● Your objective
In the course descriptions below, set down word for word the passage that begins at the words "DS 5500. Capstone: Applications" and stops after "data science ethics.".

● Page excerpt
.....

DS 5230. Unsupervised Machine Learning and Data Mining. (4 Hours)
Introduces unsupervised machine learning and data mining, which is the process of discovering and summarizing patterns from large amounts of data, without examples of data with a known outcome of interest. Offers a broad view of models and algorithms for unsupervised data exploration. Discusses the methodological foundations behind the models and the algorithms, as well as issues of practical implementation and use, and techniques for assessing the performance. Includes a term project involving programming and/or work with real-life data sets. Requires proficiency in a programming language such as Python, R, or MATLAB.
DS 5500. Capstone: Applications in Data Science. (4 Hours)
Offers students a capstone opportunity to practice data science skills learned in previous courses and to build a portfolio. Students practice visualization, data wrangling, and machine learning skills by applying them to semester-long term projects on real-world data. Students may either propose their own projects or choose from a selection of industry options. Emphasizes the overall data science process, including identification of the scientific problem, selection of appropriate machine learning methods, and visualization and communication of results. Lectures may include additional topics, including visualization, communication, and data science ethics.
Prerequisite(s): (CS 5800 with a minimum grade of C- or EECE 7205 with a minimum grade of C-); DS 5110 with a minimum grade of C-; DS 5220 with a minimum grade of C-; DS 5230 (may be taken concurrently) with a minimum grade of C-

.....

● Record excerpts
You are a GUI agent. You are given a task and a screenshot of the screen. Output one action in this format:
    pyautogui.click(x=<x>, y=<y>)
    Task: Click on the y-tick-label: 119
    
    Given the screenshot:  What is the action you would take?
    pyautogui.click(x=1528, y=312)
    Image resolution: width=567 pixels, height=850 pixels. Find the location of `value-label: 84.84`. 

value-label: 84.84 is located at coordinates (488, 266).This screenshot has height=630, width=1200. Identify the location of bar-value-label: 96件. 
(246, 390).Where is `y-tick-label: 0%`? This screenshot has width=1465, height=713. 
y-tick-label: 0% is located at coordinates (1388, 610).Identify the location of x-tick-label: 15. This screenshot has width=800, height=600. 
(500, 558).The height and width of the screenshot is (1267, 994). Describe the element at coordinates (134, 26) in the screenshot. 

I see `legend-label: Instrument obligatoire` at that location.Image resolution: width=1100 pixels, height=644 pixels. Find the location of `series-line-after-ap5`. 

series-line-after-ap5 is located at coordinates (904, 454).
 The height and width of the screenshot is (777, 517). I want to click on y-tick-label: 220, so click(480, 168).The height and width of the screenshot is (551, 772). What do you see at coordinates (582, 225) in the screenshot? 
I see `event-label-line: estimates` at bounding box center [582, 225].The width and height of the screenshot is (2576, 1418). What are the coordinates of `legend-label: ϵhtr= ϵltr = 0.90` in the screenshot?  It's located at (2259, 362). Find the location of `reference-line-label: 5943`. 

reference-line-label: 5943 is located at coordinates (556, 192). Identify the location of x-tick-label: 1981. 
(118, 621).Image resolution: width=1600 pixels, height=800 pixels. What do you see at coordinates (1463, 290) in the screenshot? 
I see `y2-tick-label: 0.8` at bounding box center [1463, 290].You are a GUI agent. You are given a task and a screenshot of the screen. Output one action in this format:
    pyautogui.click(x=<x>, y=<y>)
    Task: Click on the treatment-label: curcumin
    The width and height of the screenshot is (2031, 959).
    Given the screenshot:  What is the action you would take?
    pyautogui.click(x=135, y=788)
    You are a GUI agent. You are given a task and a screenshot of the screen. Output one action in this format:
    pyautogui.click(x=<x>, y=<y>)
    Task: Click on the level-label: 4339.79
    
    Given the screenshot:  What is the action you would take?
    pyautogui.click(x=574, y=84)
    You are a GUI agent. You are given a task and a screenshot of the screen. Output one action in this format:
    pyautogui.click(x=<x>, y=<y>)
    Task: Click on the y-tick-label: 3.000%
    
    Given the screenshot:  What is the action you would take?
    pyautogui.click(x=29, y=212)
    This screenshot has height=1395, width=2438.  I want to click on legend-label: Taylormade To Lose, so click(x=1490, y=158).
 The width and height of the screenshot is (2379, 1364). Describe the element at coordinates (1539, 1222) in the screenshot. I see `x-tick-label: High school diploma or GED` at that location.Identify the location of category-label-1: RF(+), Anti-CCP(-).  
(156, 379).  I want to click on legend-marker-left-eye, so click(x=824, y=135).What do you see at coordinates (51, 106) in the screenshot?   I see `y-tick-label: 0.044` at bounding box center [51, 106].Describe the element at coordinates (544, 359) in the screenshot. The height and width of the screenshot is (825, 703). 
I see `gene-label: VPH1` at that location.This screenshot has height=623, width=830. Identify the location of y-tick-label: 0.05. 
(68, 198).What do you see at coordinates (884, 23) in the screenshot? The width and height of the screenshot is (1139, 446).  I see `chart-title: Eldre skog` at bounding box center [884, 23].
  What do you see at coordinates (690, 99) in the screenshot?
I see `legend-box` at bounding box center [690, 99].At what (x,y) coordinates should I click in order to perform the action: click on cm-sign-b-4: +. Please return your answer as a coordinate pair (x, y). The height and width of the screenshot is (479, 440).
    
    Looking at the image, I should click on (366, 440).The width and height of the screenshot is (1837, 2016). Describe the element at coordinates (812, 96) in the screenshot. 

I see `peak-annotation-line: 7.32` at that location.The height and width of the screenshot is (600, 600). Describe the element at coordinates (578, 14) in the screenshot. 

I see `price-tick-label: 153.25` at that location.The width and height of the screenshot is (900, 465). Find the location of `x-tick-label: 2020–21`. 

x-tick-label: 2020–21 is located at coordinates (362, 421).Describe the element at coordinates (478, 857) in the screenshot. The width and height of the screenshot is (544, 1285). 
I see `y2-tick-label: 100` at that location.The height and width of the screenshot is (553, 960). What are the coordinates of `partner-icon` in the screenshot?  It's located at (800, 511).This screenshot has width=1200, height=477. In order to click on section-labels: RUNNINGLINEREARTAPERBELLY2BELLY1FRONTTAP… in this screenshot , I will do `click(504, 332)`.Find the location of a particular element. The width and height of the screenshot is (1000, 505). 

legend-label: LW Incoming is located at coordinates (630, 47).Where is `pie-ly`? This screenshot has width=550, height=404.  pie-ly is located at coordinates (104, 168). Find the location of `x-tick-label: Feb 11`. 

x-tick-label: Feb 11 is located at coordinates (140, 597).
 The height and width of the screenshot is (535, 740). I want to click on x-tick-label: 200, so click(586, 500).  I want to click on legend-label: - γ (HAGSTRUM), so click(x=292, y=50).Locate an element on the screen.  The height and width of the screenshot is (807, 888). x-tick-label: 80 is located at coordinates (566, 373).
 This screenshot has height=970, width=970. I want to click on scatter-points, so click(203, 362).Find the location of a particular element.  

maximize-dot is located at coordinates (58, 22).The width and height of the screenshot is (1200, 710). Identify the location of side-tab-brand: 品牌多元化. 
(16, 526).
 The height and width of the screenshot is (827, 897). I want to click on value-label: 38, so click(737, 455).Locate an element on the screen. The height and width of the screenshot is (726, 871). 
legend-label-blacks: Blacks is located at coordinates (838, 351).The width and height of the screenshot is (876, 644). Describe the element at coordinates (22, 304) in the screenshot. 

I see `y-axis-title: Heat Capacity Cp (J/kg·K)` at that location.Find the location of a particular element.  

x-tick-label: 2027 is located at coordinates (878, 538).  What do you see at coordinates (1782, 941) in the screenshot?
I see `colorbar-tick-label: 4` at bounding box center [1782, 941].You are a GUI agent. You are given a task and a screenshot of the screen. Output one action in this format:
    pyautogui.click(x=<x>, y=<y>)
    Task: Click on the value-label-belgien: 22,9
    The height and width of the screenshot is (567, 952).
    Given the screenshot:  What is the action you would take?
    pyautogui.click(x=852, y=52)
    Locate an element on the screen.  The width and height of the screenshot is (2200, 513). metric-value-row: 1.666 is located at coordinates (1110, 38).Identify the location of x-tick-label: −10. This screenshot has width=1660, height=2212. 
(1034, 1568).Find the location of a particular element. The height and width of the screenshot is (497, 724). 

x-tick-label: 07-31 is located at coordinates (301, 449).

.....

● Completed task
DS 5500. Capstone: Applications in Data Science. (4 Hours)
Offers students a capstone opportunity to practice data science skills learned in previous courses and to build a portfolio. Students practice visualization, data wrangling, and machine learning skills by applying them to semester-long term projects on real-world data. Students may either propose their own projects or choose from a selection of industry options. Emphasizes the overall data science process, including identification of the scientific problem, selection of appropriate machine learning methods, and visualization and communication of results. Lectures may include additional topics, including visualization, communication, and data science ethics.